* Action item
Starting at the first line below, copy through to the last line exactly.

=== Data supplied ===

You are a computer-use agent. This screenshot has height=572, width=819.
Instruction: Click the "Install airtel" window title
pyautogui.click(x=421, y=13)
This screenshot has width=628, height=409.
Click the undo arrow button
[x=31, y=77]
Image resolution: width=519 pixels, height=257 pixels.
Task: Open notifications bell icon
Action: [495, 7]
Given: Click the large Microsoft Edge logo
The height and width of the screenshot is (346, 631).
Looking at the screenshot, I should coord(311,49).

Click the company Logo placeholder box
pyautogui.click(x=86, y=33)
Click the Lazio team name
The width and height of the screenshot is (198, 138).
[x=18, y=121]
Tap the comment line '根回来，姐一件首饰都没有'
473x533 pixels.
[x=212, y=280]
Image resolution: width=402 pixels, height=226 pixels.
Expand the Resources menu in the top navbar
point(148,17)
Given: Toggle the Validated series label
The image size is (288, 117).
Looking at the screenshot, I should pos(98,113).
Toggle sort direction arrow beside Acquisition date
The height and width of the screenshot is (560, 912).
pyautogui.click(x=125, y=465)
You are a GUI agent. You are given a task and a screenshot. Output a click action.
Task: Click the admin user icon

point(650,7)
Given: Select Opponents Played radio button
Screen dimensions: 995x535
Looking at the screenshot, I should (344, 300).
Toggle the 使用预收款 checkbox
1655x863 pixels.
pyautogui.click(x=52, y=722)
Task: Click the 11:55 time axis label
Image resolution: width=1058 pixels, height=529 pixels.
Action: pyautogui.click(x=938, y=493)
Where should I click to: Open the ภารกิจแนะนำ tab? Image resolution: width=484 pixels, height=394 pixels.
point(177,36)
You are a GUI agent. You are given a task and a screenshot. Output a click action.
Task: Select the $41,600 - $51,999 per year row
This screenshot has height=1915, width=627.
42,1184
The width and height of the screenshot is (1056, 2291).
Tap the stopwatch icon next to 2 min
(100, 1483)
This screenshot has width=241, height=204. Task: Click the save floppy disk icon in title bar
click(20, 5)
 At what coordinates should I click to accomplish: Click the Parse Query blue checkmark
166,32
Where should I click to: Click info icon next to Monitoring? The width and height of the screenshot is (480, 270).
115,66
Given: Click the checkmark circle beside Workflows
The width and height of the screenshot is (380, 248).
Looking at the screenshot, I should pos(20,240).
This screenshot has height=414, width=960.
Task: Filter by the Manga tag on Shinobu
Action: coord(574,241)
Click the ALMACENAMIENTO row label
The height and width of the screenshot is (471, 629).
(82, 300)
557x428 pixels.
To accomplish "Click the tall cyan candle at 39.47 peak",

===

* Written answer
You are a computer-use agent. This screenshot has height=572, width=819.
Instruction: Click the "Install airtel" window title
pyautogui.click(x=421, y=13)
This screenshot has width=628, height=409.
Click the undo arrow button
[x=31, y=77]
Image resolution: width=519 pixels, height=257 pixels.
Task: Open notifications bell icon
Action: [495, 7]
Given: Click the large Microsoft Edge logo
The height and width of the screenshot is (346, 631).
Looking at the screenshot, I should coord(311,49).

Click the company Logo placeholder box
pyautogui.click(x=86, y=33)
Click the Lazio team name
The width and height of the screenshot is (198, 138).
[x=18, y=121]
Tap the comment line '根回来，姐一件首饰都没有'
473x533 pixels.
[x=212, y=280]
Image resolution: width=402 pixels, height=226 pixels.
Expand the Resources menu in the top navbar
point(148,17)
Given: Toggle the Validated series label
The image size is (288, 117).
Looking at the screenshot, I should pos(98,113).
Toggle sort direction arrow beside Acquisition date
The height and width of the screenshot is (560, 912).
pyautogui.click(x=125, y=465)
You are a GUI agent. You are given a task and a screenshot. Output a click action.
Task: Click the admin user icon

point(650,7)
Given: Select Opponents Played radio button
Screen dimensions: 995x535
Looking at the screenshot, I should (344, 300).
Toggle the 使用预收款 checkbox
1655x863 pixels.
pyautogui.click(x=52, y=722)
Task: Click the 11:55 time axis label
Image resolution: width=1058 pixels, height=529 pixels.
Action: pyautogui.click(x=938, y=493)
Where should I click to: Open the ภารกิจแนะนำ tab? Image resolution: width=484 pixels, height=394 pixels.
point(177,36)
You are a GUI agent. You are given a task and a screenshot. Output a click action.
Task: Select the $41,600 - $51,999 per year row
This screenshot has height=1915, width=627.
42,1184
The width and height of the screenshot is (1056, 2291).
Tap the stopwatch icon next to 2 min
(100, 1483)
This screenshot has width=241, height=204. Task: Click the save floppy disk icon in title bar
click(20, 5)
 At what coordinates should I click to accomplish: Click the Parse Query blue checkmark
166,32
Where should I click to: Click info icon next to Monitoring? The width and height of the screenshot is (480, 270).
115,66
Given: Click the checkmark circle beside Workflows
The width and height of the screenshot is (380, 248).
Looking at the screenshot, I should pos(20,240).
This screenshot has height=414, width=960.
Task: Filter by the Manga tag on Shinobu
Action: coord(574,241)
Click the ALMACENAMIENTO row label
The height and width of the screenshot is (471, 629).
(82, 300)
557x428 pixels.
To accomplish "Click the tall cyan candle at 39.47 peak",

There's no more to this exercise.